37. The Indian State tends to frame women, not as citizens in their own right, but in terms of their familial and reproductive roles. It has tended to adopt a paternalistic attitude towards women, rather than recognize its obligation to safeguard women’s inalienable rights. This tendency can be seen when state governments conduct ‘group marriages’ or ‘marriage schemes for girls’ or distributes money for mangalsutras/thalis. Ostensibly, these schemes offer support to poor families to relieve them of the burden of marriage expenses, but they often have an openly patriarchal subtext. These schemes often demean women by upholding the premium on female ‘virginity’, as has been seen in the ‘virginity’ and pregnancy ‘tests’ conducted for brides by the Madhya Pradesh Government. Instead of adopting policies that enable women to achieve social and economic autonomy, such schemes instead project marriage, as arranged by the state on behalf of parents or community, as sufficient to ensure security and welfare of women. Other examples are schemes (like the Delhi Government’s Ladli scheme or the West Bengal Government’s Kanyashree scheme) ostensibly meant to protect the girl child, by promising a certain cash amount when the girl attains maturity. By providing the amount when the girl attains marriageable age, the government is actually subsidizing dowry in a disguised way!

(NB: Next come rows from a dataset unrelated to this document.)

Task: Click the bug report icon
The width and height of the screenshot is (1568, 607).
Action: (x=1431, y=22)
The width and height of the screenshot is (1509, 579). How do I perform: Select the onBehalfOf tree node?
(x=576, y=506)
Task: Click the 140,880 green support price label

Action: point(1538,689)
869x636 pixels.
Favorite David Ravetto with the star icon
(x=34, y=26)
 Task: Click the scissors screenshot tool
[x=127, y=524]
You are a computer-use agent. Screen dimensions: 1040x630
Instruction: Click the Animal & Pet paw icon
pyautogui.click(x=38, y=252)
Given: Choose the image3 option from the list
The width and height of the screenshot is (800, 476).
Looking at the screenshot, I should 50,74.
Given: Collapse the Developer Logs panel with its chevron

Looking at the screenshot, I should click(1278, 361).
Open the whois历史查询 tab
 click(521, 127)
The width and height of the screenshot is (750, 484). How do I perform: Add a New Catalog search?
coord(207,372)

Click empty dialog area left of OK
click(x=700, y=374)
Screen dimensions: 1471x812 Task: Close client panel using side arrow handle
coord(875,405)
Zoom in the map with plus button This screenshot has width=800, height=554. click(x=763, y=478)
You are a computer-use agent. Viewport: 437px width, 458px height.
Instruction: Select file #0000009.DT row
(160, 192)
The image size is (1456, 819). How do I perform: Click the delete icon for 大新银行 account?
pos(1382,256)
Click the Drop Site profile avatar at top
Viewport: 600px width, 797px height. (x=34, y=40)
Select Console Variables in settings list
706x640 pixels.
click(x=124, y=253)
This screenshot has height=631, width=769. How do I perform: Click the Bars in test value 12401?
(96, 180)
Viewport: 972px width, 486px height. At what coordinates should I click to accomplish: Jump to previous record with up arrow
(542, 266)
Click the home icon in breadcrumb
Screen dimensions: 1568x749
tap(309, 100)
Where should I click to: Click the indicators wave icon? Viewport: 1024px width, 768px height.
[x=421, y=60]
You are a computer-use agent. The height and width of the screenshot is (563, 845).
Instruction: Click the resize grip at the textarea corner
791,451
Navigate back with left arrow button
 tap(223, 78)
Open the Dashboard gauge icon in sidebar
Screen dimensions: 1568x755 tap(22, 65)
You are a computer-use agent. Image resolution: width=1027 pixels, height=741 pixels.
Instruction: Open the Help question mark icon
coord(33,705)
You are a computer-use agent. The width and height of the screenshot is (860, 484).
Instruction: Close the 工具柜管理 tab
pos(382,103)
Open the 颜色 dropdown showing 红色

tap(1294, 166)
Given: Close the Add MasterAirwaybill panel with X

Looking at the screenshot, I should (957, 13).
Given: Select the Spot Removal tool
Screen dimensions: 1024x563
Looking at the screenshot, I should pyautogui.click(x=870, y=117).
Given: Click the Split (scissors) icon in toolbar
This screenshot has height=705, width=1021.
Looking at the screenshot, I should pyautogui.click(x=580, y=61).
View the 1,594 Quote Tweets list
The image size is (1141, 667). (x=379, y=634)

38. Women have to struggle for a range of rights as citizens: for PDS rations, for health, and for education. Even though women’s rights to ancestral property have been legally recognized, women are seldom able to claim their rightful share without prolonged legal battles, which few women can afford. Women are especially active in struggles for homestead plots in rural areas, since they are the worst affected by the semi-bondage of living on land belonging to employers. Women are also very active in struggles for urban housing; against eviction and corporate land grab; against price rise; and against nuclear and other environmentally destructive projects. While strengthening women’s participation in all these struggles, we must also lay greater emphasis on mobilizing young women around the whole set of demands that are central for women to secure guaranteed access to education, employment, and healthcare (for example, hostels for women students and working women; crèche facilities for women in organized and unorganized sectors; free education for schoolgirls as well as aids to education like books, laptops and bicycles; and longer maternity leave, functional and properly equipped primary health centres providing free, specialized medical care for women, and district and subdivisional level hospitals with women’s wards with adequate seats).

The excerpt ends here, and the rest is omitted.